* Listed records *
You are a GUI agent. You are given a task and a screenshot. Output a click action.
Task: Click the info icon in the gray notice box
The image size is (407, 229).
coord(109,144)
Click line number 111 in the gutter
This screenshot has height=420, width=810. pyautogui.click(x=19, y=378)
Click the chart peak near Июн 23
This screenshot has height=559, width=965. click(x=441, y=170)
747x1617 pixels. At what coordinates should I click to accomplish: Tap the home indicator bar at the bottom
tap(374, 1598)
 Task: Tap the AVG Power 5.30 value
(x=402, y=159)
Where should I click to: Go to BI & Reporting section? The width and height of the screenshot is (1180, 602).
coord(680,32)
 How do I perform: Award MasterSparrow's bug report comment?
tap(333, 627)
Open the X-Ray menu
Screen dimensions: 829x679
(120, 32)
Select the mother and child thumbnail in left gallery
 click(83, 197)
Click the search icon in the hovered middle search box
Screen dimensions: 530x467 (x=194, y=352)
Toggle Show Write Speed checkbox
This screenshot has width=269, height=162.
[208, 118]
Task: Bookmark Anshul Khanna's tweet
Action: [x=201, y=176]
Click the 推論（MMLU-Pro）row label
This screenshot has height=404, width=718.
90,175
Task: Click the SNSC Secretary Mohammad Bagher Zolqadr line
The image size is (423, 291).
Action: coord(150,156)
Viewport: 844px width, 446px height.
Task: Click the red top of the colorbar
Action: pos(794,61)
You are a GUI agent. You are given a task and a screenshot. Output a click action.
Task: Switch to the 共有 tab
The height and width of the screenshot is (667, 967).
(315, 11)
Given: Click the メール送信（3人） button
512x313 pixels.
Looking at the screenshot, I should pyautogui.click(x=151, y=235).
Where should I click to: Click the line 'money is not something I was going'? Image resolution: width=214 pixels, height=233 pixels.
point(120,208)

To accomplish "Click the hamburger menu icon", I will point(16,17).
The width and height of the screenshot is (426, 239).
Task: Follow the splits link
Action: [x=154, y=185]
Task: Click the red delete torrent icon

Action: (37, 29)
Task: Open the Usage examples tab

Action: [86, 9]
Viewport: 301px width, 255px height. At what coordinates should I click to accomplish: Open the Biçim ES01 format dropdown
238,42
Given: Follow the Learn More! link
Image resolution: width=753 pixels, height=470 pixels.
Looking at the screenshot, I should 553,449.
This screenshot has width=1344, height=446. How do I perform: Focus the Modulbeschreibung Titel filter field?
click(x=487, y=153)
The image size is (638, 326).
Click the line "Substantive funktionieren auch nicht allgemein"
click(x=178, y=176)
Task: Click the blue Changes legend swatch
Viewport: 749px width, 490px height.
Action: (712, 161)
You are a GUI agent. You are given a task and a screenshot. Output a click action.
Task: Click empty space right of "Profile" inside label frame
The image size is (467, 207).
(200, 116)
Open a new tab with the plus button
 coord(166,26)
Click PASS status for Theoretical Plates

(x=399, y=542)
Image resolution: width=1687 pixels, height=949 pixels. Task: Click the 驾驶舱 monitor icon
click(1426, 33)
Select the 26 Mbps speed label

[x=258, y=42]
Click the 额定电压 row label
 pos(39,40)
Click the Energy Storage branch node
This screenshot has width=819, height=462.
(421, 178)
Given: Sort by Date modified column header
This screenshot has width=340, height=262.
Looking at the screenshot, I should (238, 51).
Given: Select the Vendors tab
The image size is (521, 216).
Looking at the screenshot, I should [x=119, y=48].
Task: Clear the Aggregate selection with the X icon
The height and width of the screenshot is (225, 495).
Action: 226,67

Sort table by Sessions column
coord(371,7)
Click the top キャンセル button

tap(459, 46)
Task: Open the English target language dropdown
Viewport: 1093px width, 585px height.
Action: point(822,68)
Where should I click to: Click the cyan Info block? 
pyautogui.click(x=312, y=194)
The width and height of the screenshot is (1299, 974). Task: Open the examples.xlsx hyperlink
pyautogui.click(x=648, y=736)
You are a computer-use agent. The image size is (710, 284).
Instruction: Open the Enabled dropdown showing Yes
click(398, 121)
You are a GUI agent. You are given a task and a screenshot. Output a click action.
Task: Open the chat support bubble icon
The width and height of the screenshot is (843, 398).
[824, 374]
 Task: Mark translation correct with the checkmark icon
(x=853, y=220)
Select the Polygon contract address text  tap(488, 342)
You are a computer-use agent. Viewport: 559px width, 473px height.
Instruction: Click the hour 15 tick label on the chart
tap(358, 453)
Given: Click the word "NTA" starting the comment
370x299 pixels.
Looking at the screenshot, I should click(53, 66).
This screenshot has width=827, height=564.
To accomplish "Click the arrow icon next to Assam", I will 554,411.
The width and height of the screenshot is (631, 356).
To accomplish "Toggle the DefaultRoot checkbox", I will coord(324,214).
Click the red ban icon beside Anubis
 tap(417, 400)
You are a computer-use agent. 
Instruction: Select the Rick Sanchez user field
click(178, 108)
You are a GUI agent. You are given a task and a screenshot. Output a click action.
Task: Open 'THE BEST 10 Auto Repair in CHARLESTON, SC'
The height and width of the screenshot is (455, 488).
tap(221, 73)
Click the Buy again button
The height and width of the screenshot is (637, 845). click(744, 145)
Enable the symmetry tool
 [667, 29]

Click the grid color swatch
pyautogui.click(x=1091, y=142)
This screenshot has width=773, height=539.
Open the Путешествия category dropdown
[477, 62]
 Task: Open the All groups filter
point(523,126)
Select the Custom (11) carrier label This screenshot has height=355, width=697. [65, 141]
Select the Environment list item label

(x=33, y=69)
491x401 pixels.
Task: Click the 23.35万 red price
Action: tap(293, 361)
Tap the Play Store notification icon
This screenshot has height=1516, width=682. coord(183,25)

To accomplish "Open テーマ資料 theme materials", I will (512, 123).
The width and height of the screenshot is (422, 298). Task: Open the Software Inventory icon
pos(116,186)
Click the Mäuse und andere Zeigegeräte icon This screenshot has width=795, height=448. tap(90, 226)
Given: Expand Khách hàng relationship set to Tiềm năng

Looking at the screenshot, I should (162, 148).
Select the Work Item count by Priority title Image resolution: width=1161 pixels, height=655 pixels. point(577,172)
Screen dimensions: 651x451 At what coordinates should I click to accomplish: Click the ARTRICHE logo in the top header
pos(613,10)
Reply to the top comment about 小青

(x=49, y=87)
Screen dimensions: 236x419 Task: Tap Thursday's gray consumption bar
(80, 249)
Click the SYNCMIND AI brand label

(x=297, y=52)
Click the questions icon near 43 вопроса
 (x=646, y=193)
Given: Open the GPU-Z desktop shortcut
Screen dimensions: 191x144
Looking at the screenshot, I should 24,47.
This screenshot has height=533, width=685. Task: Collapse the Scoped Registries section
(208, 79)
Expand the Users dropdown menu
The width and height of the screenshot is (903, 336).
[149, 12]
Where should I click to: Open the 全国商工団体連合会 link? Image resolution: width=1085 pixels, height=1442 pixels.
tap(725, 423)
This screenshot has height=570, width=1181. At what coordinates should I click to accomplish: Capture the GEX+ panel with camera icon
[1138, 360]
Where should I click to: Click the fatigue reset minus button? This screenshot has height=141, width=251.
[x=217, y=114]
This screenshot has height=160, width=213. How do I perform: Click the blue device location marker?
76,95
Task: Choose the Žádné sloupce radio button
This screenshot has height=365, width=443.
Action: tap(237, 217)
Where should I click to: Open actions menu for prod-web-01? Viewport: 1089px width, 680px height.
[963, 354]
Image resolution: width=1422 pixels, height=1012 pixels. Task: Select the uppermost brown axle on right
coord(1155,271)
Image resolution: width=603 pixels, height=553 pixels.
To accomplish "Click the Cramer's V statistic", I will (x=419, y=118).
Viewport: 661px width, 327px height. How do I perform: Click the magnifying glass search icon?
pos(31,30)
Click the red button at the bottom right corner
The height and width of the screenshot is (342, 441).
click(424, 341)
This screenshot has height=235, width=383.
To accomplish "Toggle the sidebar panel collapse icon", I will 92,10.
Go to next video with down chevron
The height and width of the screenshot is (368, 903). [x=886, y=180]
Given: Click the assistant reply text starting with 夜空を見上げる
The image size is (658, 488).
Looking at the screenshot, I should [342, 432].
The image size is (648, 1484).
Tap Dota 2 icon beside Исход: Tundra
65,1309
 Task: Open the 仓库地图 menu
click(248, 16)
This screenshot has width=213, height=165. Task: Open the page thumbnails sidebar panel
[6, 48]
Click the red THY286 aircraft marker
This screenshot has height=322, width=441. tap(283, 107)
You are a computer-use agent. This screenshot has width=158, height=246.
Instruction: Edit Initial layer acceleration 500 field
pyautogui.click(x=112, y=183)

* Task directions *
Which lines of the data above contain "computer"? Copy each one.

* Exercise output *
You are a computer-use agent. The image size is (710, 284).
You are a computer-use agent. Viewport: 559px width, 473px height.
You are a computer-use agent. 
You are a computer-use agent. This screenshot has width=158, height=246.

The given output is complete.